**Порядок работы**
1. Ответьте на вопросы по отрывку о Леве и Осмеркине, помечая ответы так же, как вопросы:
(а) Какие слова проронил Лева, лежа на кровати Осмеркина?
(б) Что, по тексту, у Левы с Акселем было одно на двоих?
(в) В какое время Лева приходил в мастерскую Осмеркина?
2. Продолжите отрывок о Леве и Осмеркине, начав сразу после его последней фразы.

**Текст для чтения**
━━━━━━━━━━━━━━━━━━━━
В другой раз, лежа в дальнем углу на кровати Осмеркина, молчал, молчал и проронил: «Я все думаю о том, что я буду следователю говорить». А я, как всегда, не задаю вопросов.
Прошло недели три. Я стала собираться домой. Лева просил меня остаться еще. «Не могу, – отвечала я, – в ленинградских архивах все уже сделано». А на самом деле у меня денег больше не было. Не могла же я сказать об этом Леве, у которого с Акселем была одна рубашка на двоих.
Тут приехал Осмеркин. Он меня пригласил: «Поживите у меня в гостях». Я, конечно, согласилась. Мастерская большая, помост ее перегораживает. Александр Александрович меня кормил. Неплохо мы с ним жили. Он человек шумный, открытый, компанейский. Вечером гостей приглашал. Лева приходил ко мне днем, когда Осмеркин был в академии.
━━━━━━━━━━━━━━━━━━━━
**Исходные данные**
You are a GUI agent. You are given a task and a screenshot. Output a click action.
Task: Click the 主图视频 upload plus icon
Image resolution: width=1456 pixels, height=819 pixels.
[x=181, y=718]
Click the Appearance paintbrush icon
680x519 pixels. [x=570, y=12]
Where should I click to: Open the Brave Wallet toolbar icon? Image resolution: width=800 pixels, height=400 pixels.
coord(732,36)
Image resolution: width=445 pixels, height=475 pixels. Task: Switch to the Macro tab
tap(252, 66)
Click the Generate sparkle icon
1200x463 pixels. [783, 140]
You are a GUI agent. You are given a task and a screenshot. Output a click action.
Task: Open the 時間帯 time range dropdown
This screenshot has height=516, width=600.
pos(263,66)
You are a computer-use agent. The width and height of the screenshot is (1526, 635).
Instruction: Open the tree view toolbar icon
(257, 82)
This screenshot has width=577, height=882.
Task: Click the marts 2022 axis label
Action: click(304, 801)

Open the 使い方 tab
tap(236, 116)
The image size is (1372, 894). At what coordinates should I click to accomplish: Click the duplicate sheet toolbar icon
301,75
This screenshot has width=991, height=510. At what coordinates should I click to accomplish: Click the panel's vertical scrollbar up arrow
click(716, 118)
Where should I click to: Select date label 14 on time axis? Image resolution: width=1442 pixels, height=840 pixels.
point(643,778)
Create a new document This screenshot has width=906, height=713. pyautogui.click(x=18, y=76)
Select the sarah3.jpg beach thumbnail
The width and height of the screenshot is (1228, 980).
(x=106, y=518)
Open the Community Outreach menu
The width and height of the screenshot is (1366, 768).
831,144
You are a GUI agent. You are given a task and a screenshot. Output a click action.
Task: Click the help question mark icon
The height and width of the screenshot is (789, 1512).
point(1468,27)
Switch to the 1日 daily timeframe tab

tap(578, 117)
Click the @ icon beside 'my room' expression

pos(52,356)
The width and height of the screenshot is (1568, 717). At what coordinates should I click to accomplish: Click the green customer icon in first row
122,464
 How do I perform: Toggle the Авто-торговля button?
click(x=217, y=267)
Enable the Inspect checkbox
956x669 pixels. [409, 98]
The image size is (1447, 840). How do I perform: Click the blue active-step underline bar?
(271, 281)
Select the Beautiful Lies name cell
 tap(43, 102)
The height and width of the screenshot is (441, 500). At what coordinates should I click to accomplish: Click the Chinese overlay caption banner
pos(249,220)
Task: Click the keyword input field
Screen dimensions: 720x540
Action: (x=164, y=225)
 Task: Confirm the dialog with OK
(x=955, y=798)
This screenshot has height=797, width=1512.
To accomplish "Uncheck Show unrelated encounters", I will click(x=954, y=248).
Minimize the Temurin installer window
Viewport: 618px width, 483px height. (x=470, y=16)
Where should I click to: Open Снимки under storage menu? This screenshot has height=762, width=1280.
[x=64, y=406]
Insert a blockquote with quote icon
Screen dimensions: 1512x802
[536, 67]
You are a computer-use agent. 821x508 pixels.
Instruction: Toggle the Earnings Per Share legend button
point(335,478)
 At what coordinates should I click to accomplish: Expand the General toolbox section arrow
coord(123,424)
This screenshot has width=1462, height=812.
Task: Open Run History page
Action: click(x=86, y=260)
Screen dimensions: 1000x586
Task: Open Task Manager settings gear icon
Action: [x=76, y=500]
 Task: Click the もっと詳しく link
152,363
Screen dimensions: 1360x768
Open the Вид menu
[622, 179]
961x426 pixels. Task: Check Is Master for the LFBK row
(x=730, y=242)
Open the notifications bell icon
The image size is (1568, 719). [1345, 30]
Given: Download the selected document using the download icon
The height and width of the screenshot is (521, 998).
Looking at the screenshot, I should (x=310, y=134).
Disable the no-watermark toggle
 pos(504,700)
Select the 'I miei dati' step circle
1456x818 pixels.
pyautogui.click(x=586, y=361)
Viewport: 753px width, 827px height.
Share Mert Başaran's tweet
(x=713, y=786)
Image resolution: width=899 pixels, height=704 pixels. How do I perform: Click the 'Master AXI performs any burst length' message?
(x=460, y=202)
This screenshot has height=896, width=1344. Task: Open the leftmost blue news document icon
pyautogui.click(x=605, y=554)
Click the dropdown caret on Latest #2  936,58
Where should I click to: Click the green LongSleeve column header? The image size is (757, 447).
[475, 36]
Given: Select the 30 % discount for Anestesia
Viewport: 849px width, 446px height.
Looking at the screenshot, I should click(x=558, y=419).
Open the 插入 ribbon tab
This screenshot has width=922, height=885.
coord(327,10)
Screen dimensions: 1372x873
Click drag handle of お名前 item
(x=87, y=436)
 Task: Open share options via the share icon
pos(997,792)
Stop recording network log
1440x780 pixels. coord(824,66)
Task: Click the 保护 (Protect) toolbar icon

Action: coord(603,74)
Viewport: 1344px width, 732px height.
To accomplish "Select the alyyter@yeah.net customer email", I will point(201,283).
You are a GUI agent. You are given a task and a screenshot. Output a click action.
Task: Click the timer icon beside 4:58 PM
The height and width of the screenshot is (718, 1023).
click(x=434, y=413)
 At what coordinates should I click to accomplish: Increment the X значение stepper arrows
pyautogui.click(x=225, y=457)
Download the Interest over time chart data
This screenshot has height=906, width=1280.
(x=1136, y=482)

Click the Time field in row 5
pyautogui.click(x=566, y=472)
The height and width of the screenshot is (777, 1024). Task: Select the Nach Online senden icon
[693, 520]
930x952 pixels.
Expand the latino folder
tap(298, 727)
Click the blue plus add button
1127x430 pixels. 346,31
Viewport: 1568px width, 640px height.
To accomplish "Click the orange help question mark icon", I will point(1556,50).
━━━━━━━━━━━━━━━━━━━━
**Ответы**
1.
(а) «Я все думаю о том, что я буду следователю говорить».
(б) Рубашка.
(в) Днем, когда Осмеркин был в академии.

2.
Позвали мы с Александром Александровичем Анну Андреевну вместе с Пуниным. Я заехала за ней. Пунин должен был прийти прямо из академии. Мы с Анной Андреевной много прошли пешком через один из больших садов, потом по Невскому. И опять я остро чувствовала город. Эту плоскую мостовую, мягкую зиму, серое небо, влажный ветер и необычайно угрюмые, озабоченные, даже изнуренные лица прохожих. Анна Андреевна никого не замечает. Она думает о своем, вернее, продолжает какой-то разговор сама с собой. Мы идем по бульвару Большой линии, а она говорит о Блоке, о моем любимом стихотворении «Своими горькими слезами…». Анна Андреевна сердито и остроумно ругает его. «Какое противное стихотворение, – говорит она. – Скажите пожалуйста, она плачет и клянет его, а он – “но ветром буйным, ветром встречным мое лицо опалено”». С непередаваемым юмором, даже сарказмом, она цитирует заключительную строфу, комментируя: «Какое мужское самодовольство: „Не знаю, я забыл тебя”». Вероятно, Анна Андреевна думала в эти дни о Пунине – не далее как осенью того же года они окончательно разойдутся. А еще недавно в Москве, долго говоря о нем, она как бы вскользь заметила: «…которому я так надоела» – и провела рукой у горла.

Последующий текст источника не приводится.